El paisaje minado está breado de bombas Laffite y granadas de fragmentación de tonelete, reglamentarias en el Ejército español. “Hemos encontrado cerca de 10 artefactos explosivos que no han estallado”, reconoce Javier Marquerie a este periódico. Pero hay docenas de restos de otras que sí lo hicieron. Prueba de la intensidad del enfrentamiento.
Los saldos de la I Guerra Mundial
Aparece una Brand, bomba de origen francés. En su tripa guarda dinamita. Lanzada con mortero desde la trinchera republicana. La pólvora rodea a los artefactos y tiñe de blanco las tierras que los cubren. Es un arma inventada en la I Guerra Mundial, como la mayoría de los artefactos hallados. Todo el material que no ha estallado se debe, probablemente, a su mal estado. La mayoría eran saldos de la Gran Guerra, rescatados décadas más tarde para la guerra entre españoles.
Los cálculos dicen que un 15% de la munición moderna es defectuosa, y se multiplica en el caso de la más antigua. Éste puede ser el motivo por el que la ladera está atestada de explosivos tal y como fueron lanzados. “Es la prueba viva de que al ejército republicano le vendieron la morralla que sobró de la Guerra Mundial”. Sin embargo, este lugar es un símbolo definitivo de la batalla. El estado en el que quedó el centro médico refleja la crueldad de uno de los escenarios más sangrientos de la guerra.

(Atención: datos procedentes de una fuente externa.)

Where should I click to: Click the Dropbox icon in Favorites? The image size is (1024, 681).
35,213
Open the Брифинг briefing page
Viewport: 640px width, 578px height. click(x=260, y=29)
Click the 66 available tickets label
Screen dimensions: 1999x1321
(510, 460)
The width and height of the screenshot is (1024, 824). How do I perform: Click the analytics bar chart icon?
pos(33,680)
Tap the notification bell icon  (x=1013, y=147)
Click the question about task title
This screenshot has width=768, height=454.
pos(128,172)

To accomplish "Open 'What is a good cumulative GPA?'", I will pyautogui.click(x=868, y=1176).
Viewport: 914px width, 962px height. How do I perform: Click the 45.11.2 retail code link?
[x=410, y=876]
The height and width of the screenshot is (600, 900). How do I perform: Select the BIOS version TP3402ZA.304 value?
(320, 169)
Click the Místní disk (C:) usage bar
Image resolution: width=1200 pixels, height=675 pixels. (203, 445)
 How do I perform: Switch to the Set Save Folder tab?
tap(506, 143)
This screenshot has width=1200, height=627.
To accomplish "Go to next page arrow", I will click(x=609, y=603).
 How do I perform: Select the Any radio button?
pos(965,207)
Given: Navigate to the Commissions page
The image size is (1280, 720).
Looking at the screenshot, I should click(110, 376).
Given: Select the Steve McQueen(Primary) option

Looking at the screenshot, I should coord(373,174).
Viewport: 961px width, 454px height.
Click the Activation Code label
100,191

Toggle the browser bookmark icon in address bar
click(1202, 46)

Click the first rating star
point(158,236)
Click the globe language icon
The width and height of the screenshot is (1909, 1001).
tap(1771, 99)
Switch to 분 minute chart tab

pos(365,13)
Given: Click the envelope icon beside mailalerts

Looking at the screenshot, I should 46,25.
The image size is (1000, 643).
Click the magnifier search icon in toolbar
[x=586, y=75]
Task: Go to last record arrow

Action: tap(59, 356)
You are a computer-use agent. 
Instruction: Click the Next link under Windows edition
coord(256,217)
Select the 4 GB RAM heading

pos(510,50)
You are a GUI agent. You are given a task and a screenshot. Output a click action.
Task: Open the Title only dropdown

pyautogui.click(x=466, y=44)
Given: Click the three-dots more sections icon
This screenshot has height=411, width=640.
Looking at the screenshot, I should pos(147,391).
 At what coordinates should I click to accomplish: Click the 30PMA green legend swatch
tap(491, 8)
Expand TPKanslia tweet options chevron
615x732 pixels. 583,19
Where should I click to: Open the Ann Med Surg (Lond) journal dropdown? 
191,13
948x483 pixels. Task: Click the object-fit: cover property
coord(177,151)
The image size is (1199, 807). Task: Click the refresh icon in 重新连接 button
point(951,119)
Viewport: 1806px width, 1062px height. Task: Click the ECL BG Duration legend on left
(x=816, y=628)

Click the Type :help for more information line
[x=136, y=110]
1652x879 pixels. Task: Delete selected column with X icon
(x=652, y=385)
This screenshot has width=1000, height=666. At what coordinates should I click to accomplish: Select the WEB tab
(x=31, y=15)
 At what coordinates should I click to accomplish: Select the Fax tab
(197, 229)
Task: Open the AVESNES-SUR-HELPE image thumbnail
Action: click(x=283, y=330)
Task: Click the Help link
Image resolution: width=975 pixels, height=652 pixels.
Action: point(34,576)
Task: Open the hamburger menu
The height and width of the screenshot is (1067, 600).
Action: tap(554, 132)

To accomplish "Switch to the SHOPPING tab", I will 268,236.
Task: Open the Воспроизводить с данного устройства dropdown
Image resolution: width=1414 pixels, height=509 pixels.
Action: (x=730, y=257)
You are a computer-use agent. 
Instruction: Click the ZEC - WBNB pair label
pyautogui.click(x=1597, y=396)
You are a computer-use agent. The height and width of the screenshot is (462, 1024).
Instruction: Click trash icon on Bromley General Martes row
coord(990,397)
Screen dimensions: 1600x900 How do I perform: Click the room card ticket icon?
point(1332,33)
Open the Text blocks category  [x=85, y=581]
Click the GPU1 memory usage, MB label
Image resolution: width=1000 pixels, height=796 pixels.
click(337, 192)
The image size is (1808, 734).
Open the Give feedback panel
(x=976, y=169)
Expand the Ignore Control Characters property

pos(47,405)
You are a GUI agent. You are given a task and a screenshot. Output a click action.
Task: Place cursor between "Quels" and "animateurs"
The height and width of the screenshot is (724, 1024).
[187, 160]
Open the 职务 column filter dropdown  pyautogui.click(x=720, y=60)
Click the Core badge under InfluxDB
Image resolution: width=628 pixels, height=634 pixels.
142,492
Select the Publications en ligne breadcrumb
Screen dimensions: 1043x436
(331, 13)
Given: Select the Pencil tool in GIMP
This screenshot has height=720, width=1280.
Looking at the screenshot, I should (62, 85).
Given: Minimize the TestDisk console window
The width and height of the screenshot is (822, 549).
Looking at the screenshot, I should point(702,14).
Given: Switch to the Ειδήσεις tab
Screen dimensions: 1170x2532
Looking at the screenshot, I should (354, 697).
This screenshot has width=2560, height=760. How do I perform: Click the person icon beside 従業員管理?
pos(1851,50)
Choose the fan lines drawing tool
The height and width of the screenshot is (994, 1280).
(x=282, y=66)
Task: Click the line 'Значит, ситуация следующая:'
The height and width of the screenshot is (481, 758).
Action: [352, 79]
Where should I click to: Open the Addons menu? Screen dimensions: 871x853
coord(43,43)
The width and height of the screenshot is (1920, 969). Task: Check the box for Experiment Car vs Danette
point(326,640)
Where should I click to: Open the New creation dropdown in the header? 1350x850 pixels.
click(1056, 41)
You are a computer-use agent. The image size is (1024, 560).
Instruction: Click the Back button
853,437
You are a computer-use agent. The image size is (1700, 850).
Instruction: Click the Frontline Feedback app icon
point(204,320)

“Es el primer sitio de lucha urbana moderna”, cuenta a este periódico Alfredo González-Ruibal. “Ahora lo vemos todos los días en las noticias de Alepo (Siria), pero aquí sucedió la primera guerra urbana de la Historia. Mientras en el centro de Madrid los vecinos llevaban su vida de espaldas a la guerra, aquí se libraba un enfrentamiento durísimo”.
Hoy es un parque olvidado, en el que sólo hay porquería, plásticos, paseantes, tiendas de campaña de personas sin hogar, los aparcacoches del Clínico y la virgen que se encontraba en el interior de la iglesia del polémico asilo (al que iban a parar los tachados de marginales). Un agujero negro cargado de historia reciente.
El lugar donde acabó la guerra
La mayoría de estas laderas que limitan con el hospital público son artificiales, fueron creadas para enterrar uno de los escenarios más crueles de la guerra. De hecho, hay una filmación y fotografía que descubre el lugar como el sitio de la rendición del ejército republicano y punto final de la guerra civil. El 28 de marzo de 1939, y junto a las ruinas del Hospital Clínico, el coronel Adolfo Prada (chaquetón de cuero, republicano) y el coronel Eduardo Losas (con chilaba, franquista) rinde Madrid a las fuerzas sublevadas.
Cerca han encontrado una granada de mano “tonelete”. Funcionaban con mecha y había que lanzarla parapetado para no ser herido por una de las partes que se fragmentaba al soltar la carga. La granada está a un palmo de la superficie. Los expertos dicen que la pólvora está oxidada. “No hay peligro”. Ruibal explica que “encontrar las granadas a los pies del Clínico es toda una experiencia”, porque recuerda a los nuevos vecinos de Madrid que la guerra no está enterrada, que “está aún bajo nuestros pies”. En lugares por los que pasamos todos los días.
Junto a ésta aparece otra granada “de tela”, Laffite, sin reventar. Son italianas y la tela que la abraza antes de quedar “desnuda” y explotar está en perfecto estado. Tiene un tamaño de una lata de refresco, cargada con 350 gramos de dinamita. “Si te explota en menos de cinco metros te deja inutilizado. Si no te mata, te revienta los tímpanos, el bazo y algún ojo”.
La piqueta de Marquerie acaba de sacar otra. Es una granada de mortero de espiga, tiene una acción de trescientos metros. Pero las trincheras de uno y otro bando apenas están a cincuenta. Sorpresa: tiene el seguro puesto. “¡No se lo quitaron!”.